Supplied entries:
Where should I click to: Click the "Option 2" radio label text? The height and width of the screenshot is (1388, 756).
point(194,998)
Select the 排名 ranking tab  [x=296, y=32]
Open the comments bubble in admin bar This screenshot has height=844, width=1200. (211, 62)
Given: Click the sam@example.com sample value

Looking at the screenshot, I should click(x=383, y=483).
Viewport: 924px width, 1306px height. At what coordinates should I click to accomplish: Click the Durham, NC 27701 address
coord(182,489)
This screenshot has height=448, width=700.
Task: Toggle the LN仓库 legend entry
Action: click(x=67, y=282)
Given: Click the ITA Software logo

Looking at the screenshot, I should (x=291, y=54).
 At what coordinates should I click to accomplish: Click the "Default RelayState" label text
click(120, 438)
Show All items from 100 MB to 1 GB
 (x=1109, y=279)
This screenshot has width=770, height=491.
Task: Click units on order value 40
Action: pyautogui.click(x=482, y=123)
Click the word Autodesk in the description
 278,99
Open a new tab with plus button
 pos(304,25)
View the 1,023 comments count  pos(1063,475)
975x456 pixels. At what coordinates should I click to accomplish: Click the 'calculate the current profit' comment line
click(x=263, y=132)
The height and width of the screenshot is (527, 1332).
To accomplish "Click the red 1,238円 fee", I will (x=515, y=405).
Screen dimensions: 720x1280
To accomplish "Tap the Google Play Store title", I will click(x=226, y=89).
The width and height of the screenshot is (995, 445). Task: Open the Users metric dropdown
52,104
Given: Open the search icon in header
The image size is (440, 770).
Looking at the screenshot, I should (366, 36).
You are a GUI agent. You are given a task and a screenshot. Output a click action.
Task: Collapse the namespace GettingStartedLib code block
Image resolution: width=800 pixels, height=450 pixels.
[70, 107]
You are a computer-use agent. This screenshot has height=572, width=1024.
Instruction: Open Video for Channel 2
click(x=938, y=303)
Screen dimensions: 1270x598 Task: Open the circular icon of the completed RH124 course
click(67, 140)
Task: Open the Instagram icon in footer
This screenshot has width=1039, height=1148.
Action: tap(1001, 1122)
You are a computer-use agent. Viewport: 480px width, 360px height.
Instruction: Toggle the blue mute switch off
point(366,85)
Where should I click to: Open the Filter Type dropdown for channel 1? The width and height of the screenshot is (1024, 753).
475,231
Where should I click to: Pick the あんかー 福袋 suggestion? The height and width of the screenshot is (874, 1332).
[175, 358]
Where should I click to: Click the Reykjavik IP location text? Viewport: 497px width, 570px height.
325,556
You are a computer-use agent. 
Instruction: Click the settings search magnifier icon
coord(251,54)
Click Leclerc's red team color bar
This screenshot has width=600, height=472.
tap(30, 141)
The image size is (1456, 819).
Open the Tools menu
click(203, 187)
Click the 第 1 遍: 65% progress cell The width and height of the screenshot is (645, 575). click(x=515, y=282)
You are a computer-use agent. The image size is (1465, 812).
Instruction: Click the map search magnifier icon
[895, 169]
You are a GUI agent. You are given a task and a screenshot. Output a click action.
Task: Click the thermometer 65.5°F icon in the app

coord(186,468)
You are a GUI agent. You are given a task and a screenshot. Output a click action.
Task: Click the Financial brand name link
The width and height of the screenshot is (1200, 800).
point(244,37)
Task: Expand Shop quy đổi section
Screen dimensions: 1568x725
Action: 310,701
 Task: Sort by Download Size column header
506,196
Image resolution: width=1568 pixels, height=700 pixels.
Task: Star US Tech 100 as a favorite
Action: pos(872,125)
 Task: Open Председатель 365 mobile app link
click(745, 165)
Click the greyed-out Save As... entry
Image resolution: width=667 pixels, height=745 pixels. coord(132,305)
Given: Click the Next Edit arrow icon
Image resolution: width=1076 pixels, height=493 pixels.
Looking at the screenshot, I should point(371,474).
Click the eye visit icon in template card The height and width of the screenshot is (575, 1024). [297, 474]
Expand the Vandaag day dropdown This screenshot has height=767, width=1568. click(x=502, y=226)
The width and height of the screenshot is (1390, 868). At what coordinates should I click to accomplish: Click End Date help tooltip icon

Exercise: Reproduce the lines above word for word, from the first to the last.

Full solution:
Where should I click to: Click the "Option 2" radio label text? The height and width of the screenshot is (1388, 756).
point(194,998)
Select the 排名 ranking tab  [x=296, y=32]
Open the comments bubble in admin bar This screenshot has height=844, width=1200. (211, 62)
Given: Click the sam@example.com sample value

Looking at the screenshot, I should click(x=383, y=483).
Viewport: 924px width, 1306px height. At what coordinates should I click to accomplish: Click the Durham, NC 27701 address
coord(182,489)
This screenshot has height=448, width=700.
Task: Toggle the LN仓库 legend entry
Action: click(x=67, y=282)
Given: Click the ITA Software logo

Looking at the screenshot, I should (x=291, y=54).
 At what coordinates should I click to accomplish: Click the "Default RelayState" label text
click(120, 438)
Show All items from 100 MB to 1 GB
 (x=1109, y=279)
This screenshot has width=770, height=491.
Task: Click units on order value 40
Action: pyautogui.click(x=482, y=123)
Click the word Autodesk in the description
 278,99
Open a new tab with plus button
 pos(304,25)
View the 1,023 comments count  pos(1063,475)
975x456 pixels. At what coordinates should I click to accomplish: Click the 'calculate the current profit' comment line
click(x=263, y=132)
The height and width of the screenshot is (527, 1332).
To accomplish "Click the red 1,238円 fee", I will (x=515, y=405).
Screen dimensions: 720x1280
To accomplish "Tap the Google Play Store title", I will click(x=226, y=89).
The width and height of the screenshot is (995, 445). Task: Open the Users metric dropdown
52,104
Given: Open the search icon in header
The image size is (440, 770).
Looking at the screenshot, I should (366, 36).
You are a GUI agent. You are given a task and a screenshot. Output a click action.
Task: Collapse the namespace GettingStartedLib code block
Image resolution: width=800 pixels, height=450 pixels.
[70, 107]
You are a computer-use agent. This screenshot has height=572, width=1024.
Instruction: Open Video for Channel 2
click(x=938, y=303)
Screen dimensions: 1270x598 Task: Open the circular icon of the completed RH124 course
click(67, 140)
Task: Open the Instagram icon in footer
This screenshot has width=1039, height=1148.
Action: tap(1001, 1122)
You are a computer-use agent. Viewport: 480px width, 360px height.
Instruction: Toggle the blue mute switch off
point(366,85)
Where should I click to: Open the Filter Type dropdown for channel 1? The width and height of the screenshot is (1024, 753).
475,231
Where should I click to: Pick the あんかー 福袋 suggestion? The height and width of the screenshot is (874, 1332).
[175, 358]
Where should I click to: Click the Reykjavik IP location text? Viewport: 497px width, 570px height.
325,556
You are a computer-use agent. 
Instruction: Click the settings search magnifier icon
coord(251,54)
Click Leclerc's red team color bar
This screenshot has width=600, height=472.
tap(30, 141)
The image size is (1456, 819).
Open the Tools menu
click(203, 187)
Click the 第 1 遍: 65% progress cell The width and height of the screenshot is (645, 575). click(x=515, y=282)
You are a computer-use agent. The image size is (1465, 812).
Instruction: Click the map search magnifier icon
[895, 169]
You are a GUI agent. You are given a task and a screenshot. Output a click action.
Task: Click the thermometer 65.5°F icon in the app

coord(186,468)
You are a GUI agent. You are given a task and a screenshot. Output a click action.
Task: Click the Financial brand name link
The width and height of the screenshot is (1200, 800).
point(244,37)
Task: Expand Shop quy đổi section
Screen dimensions: 1568x725
Action: 310,701
 Task: Sort by Download Size column header
506,196
Image resolution: width=1568 pixels, height=700 pixels.
Task: Star US Tech 100 as a favorite
Action: pos(872,125)
 Task: Open Председатель 365 mobile app link
click(745, 165)
Click the greyed-out Save As... entry
Image resolution: width=667 pixels, height=745 pixels. coord(132,305)
Given: Click the Next Edit arrow icon
Image resolution: width=1076 pixels, height=493 pixels.
Looking at the screenshot, I should point(371,474).
Click the eye visit icon in template card The height and width of the screenshot is (575, 1024). [297, 474]
Expand the Vandaag day dropdown This screenshot has height=767, width=1568. click(x=502, y=226)
The width and height of the screenshot is (1390, 868). At what coordinates should I click to accomplish: Click End Date help tooltip icon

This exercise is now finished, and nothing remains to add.